#### WHAT THE EXERCISE ASKS
Please give every entry again, exactly as it reads.

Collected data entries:
Start of Block
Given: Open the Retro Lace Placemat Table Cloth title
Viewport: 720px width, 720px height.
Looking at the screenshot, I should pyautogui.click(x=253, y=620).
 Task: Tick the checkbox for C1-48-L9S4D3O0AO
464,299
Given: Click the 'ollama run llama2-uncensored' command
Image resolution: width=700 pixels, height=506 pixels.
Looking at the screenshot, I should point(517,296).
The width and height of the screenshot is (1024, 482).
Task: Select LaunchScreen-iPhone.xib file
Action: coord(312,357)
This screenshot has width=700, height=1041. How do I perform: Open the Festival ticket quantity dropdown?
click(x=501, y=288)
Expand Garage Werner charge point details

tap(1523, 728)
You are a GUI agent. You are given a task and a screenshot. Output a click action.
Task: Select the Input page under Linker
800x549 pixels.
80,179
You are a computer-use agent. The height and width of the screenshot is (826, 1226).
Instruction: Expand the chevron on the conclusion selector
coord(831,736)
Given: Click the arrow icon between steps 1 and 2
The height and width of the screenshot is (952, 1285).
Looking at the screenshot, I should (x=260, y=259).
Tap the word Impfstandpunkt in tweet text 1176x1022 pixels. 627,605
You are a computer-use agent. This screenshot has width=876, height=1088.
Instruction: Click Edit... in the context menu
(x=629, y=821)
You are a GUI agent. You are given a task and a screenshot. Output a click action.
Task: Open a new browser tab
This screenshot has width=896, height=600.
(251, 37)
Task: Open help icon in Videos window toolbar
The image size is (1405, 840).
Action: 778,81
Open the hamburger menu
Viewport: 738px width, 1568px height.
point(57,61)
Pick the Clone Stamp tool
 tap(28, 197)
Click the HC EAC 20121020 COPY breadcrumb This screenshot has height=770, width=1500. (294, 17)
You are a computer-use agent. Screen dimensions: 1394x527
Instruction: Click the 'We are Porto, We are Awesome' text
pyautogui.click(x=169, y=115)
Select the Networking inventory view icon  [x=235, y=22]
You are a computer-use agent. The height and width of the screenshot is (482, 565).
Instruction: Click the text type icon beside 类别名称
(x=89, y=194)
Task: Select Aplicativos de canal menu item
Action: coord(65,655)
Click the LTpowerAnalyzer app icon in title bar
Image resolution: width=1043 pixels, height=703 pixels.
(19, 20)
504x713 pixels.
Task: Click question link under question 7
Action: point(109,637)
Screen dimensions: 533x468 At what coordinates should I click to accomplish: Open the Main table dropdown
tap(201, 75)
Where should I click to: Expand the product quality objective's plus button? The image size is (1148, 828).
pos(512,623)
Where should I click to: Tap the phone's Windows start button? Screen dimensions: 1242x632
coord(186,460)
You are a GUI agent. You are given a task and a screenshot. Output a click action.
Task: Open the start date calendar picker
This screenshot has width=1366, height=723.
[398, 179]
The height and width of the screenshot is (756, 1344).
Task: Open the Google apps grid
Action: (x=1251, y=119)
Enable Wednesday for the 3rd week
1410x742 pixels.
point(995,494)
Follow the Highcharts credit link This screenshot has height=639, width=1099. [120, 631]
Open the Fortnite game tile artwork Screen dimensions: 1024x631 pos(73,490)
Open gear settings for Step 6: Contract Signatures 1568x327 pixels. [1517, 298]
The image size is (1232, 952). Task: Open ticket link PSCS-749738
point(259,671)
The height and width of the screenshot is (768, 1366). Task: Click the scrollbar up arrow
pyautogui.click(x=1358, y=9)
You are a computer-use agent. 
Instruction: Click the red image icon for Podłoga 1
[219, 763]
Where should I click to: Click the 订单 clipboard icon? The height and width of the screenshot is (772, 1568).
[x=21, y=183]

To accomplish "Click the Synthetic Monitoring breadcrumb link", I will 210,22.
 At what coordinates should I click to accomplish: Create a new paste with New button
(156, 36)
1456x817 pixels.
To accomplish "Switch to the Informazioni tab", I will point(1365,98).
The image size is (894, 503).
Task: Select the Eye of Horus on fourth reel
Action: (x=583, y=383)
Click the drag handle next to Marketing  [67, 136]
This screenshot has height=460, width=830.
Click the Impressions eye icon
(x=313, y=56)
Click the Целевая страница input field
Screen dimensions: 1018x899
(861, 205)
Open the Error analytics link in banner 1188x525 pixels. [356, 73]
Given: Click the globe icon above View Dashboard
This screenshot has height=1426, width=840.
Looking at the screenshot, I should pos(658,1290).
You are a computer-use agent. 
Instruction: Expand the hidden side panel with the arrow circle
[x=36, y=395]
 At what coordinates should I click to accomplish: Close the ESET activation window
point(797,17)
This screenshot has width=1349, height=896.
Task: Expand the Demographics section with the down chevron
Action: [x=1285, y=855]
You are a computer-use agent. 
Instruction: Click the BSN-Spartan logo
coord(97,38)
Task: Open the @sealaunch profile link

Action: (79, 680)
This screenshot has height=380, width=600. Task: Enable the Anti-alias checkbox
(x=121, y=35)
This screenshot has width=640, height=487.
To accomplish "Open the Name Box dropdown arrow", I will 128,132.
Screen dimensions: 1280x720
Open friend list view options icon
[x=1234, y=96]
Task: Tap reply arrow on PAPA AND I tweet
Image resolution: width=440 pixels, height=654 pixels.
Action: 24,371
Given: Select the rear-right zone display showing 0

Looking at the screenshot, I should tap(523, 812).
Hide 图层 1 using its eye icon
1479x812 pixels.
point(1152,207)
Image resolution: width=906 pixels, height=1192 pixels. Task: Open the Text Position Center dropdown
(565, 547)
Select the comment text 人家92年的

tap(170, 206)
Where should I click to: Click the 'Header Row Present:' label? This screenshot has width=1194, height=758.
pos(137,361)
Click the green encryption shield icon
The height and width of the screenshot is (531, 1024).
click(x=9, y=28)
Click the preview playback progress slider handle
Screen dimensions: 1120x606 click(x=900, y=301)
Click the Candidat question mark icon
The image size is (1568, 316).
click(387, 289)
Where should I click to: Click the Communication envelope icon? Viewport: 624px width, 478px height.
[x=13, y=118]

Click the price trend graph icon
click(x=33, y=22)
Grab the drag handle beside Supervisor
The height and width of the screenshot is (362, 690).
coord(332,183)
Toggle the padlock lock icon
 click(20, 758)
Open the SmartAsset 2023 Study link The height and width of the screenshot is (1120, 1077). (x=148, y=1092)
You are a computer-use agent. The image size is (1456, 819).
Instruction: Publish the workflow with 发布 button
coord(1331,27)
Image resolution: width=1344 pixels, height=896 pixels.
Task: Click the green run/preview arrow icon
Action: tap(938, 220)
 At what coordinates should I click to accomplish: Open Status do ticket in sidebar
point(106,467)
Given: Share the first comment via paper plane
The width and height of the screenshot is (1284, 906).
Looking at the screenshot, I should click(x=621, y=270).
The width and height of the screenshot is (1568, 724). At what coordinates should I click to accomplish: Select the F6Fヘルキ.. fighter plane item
End of Block
#### RESPONSE AREA
Given: Open the Retro Lace Placemat Table Cloth title
Viewport: 720px width, 720px height.
Looking at the screenshot, I should pyautogui.click(x=253, y=620).
 Task: Tick the checkbox for C1-48-L9S4D3O0AO
464,299
Given: Click the 'ollama run llama2-uncensored' command
Image resolution: width=700 pixels, height=506 pixels.
Looking at the screenshot, I should point(517,296).
The width and height of the screenshot is (1024, 482).
Task: Select LaunchScreen-iPhone.xib file
Action: coord(312,357)
This screenshot has width=700, height=1041. How do I perform: Open the Festival ticket quantity dropdown?
click(x=501, y=288)
Expand Garage Werner charge point details

tap(1523, 728)
You are a GUI agent. You are given a task and a screenshot. Output a click action.
Task: Select the Input page under Linker
800x549 pixels.
80,179
You are a computer-use agent. The height and width of the screenshot is (826, 1226).
Instruction: Expand the chevron on the conclusion selector
coord(831,736)
Given: Click the arrow icon between steps 1 and 2
The height and width of the screenshot is (952, 1285).
Looking at the screenshot, I should (x=260, y=259).
Tap the word Impfstandpunkt in tweet text 1176x1022 pixels. 627,605
You are a computer-use agent. This screenshot has width=876, height=1088.
Instruction: Click Edit... in the context menu
(x=629, y=821)
You are a GUI agent. You are given a task and a screenshot. Output a click action.
Task: Open a new browser tab
This screenshot has width=896, height=600.
(251, 37)
Task: Open help icon in Videos window toolbar
The image size is (1405, 840).
Action: 778,81
Open the hamburger menu
Viewport: 738px width, 1568px height.
point(57,61)
Pick the Clone Stamp tool
 tap(28, 197)
Click the HC EAC 20121020 COPY breadcrumb This screenshot has height=770, width=1500. (294, 17)
You are a computer-use agent. Screen dimensions: 1394x527
Instruction: Click the 'We are Porto, We are Awesome' text
pyautogui.click(x=169, y=115)
Select the Networking inventory view icon  [x=235, y=22]
You are a computer-use agent. The height and width of the screenshot is (482, 565).
Instruction: Click the text type icon beside 类别名称
(x=89, y=194)
Task: Select Aplicativos de canal menu item
Action: coord(65,655)
Click the LTpowerAnalyzer app icon in title bar
Image resolution: width=1043 pixels, height=703 pixels.
(19, 20)
504x713 pixels.
Task: Click question link under question 7
Action: point(109,637)
Screen dimensions: 533x468 At what coordinates should I click to accomplish: Open the Main table dropdown
tap(201, 75)
Where should I click to: Expand the product quality objective's plus button? The image size is (1148, 828).
pos(512,623)
Where should I click to: Tap the phone's Windows start button? Screen dimensions: 1242x632
coord(186,460)
You are a GUI agent. You are given a task and a screenshot. Output a click action.
Task: Open the start date calendar picker
This screenshot has width=1366, height=723.
[398, 179]
The height and width of the screenshot is (756, 1344).
Task: Open the Google apps grid
Action: (x=1251, y=119)
Enable Wednesday for the 3rd week
1410x742 pixels.
point(995,494)
Follow the Highcharts credit link This screenshot has height=639, width=1099. [120, 631]
Open the Fortnite game tile artwork Screen dimensions: 1024x631 pos(73,490)
Open gear settings for Step 6: Contract Signatures 1568x327 pixels. [1517, 298]
The image size is (1232, 952). Task: Open ticket link PSCS-749738
point(259,671)
The height and width of the screenshot is (768, 1366). Task: Click the scrollbar up arrow
pyautogui.click(x=1358, y=9)
You are a computer-use agent. 
Instruction: Click the red image icon for Podłoga 1
[219, 763]
Where should I click to: Click the 订单 clipboard icon? The height and width of the screenshot is (772, 1568).
[x=21, y=183]

To accomplish "Click the Synthetic Monitoring breadcrumb link", I will 210,22.
 At what coordinates should I click to accomplish: Create a new paste with New button
(156, 36)
1456x817 pixels.
To accomplish "Switch to the Informazioni tab", I will point(1365,98).
The image size is (894, 503).
Task: Select the Eye of Horus on fourth reel
Action: (x=583, y=383)
Click the drag handle next to Marketing  [67, 136]
This screenshot has height=460, width=830.
Click the Impressions eye icon
(x=313, y=56)
Click the Целевая страница input field
Screen dimensions: 1018x899
(861, 205)
Open the Error analytics link in banner 1188x525 pixels. [356, 73]
Given: Click the globe icon above View Dashboard
This screenshot has height=1426, width=840.
Looking at the screenshot, I should pos(658,1290).
You are a computer-use agent. 
Instruction: Expand the hidden side panel with the arrow circle
[x=36, y=395]
 At what coordinates should I click to accomplish: Close the ESET activation window
point(797,17)
This screenshot has width=1349, height=896.
Task: Expand the Demographics section with the down chevron
Action: [x=1285, y=855]
You are a computer-use agent. 
Instruction: Click the BSN-Spartan logo
coord(97,38)
Task: Open the @sealaunch profile link

Action: (79, 680)
This screenshot has height=380, width=600. Task: Enable the Anti-alias checkbox
(x=121, y=35)
This screenshot has width=640, height=487.
To accomplish "Open the Name Box dropdown arrow", I will 128,132.
Screen dimensions: 1280x720
Open friend list view options icon
[x=1234, y=96]
Task: Tap reply arrow on PAPA AND I tweet
Image resolution: width=440 pixels, height=654 pixels.
Action: 24,371
Given: Select the rear-right zone display showing 0

Looking at the screenshot, I should tap(523, 812).
Hide 图层 1 using its eye icon
1479x812 pixels.
point(1152,207)
Image resolution: width=906 pixels, height=1192 pixels. Task: Open the Text Position Center dropdown
(565, 547)
Select the comment text 人家92年的

tap(170, 206)
Where should I click to: Click the 'Header Row Present:' label? This screenshot has width=1194, height=758.
pos(137,361)
Click the green encryption shield icon
The height and width of the screenshot is (531, 1024).
click(x=9, y=28)
Click the preview playback progress slider handle
Screen dimensions: 1120x606 click(x=900, y=301)
Click the Candidat question mark icon
The image size is (1568, 316).
click(387, 289)
Where should I click to: Click the Communication envelope icon? Viewport: 624px width, 478px height.
[x=13, y=118]

Click the price trend graph icon
click(x=33, y=22)
Grab the drag handle beside Supervisor
The height and width of the screenshot is (362, 690).
coord(332,183)
Toggle the padlock lock icon
 click(20, 758)
Open the SmartAsset 2023 Study link The height and width of the screenshot is (1120, 1077). (x=148, y=1092)
You are a computer-use agent. The image size is (1456, 819).
Instruction: Publish the workflow with 发布 button
coord(1331,27)
Image resolution: width=1344 pixels, height=896 pixels.
Task: Click the green run/preview arrow icon
Action: tap(938, 220)
 At what coordinates should I click to accomplish: Open Status do ticket in sidebar
point(106,467)
Given: Share the first comment via paper plane
The width and height of the screenshot is (1284, 906).
Looking at the screenshot, I should click(x=621, y=270).
The width and height of the screenshot is (1568, 724). At what coordinates should I click to accomplish: Select the F6Fヘルキ.. fighter plane item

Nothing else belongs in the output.